Traeger's valuation based on multiples is a mixed bag. The Price-to-Book ratio of 0.52 is exceptionally low, suggesting the stock is trading for about half of its accounting value. Similarly, its Price-to-Sales ratio of 0.24 is well below industry averages. However, Traeger's trailing P/E ratio is meaningless due to negative earnings. While the forward P/E of 20.08 suggests analysts expect a return to profitability, this is speculative. The company’s EV/EBITDA of 11.56 is more reasonable but reflects a business saddled with significant debt.
The company does not pay a dividend, but its Free Cash Flow (FCF) Yield is a notable 7.96%. This is an attractive yield and suggests the underlying business is still generating cash despite its reported losses. This high yield could provide a cushion for investors, but is offset by the asset approach, which reveals the core conflict in Traeger's valuation.
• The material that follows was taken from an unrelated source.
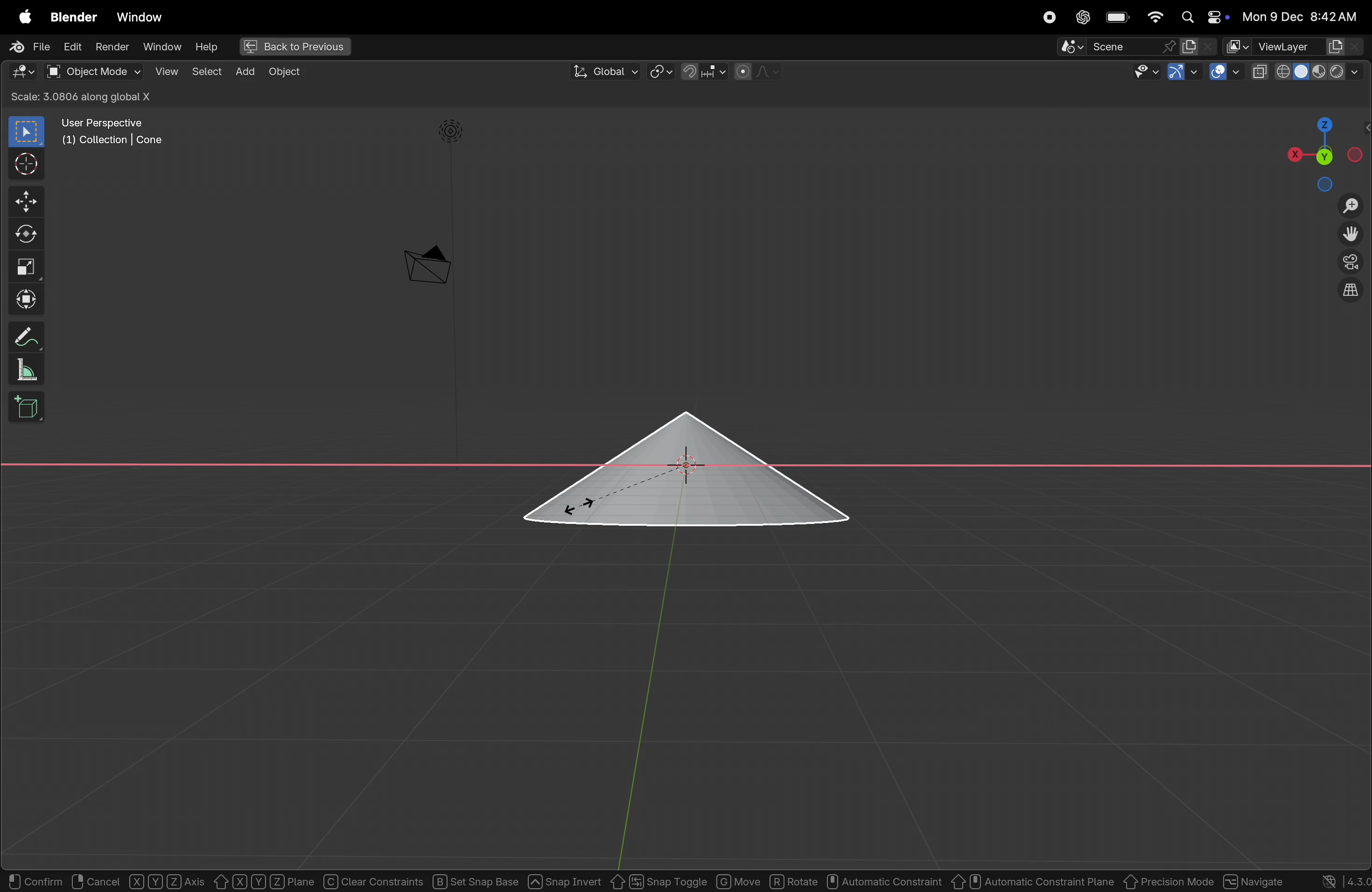  I want to click on Clear Constraints, so click(374, 881).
The company's book value per share is $2.02, nearly double its stock price, but its tangible book value per share is negative at -$1.53. This means the entire book value is composed of intangible assets like goodwill, which may not hold their value in a liquidation scenario, making the standard P/B ratio a potentially misleading indicator of safety.
In conclusion, a triangulated valuation points to a wide range of possible values, with an estimated fair value range of $1.00–$2.00. The lower end reflects the risk associated with the negative tangible book value, while the upper end is anchored by the stated book value per share. The stock currently trades at the low end of this range, suggesting potential upside if the company can stabilize its operations and prove the value of its intangible assets like its brand.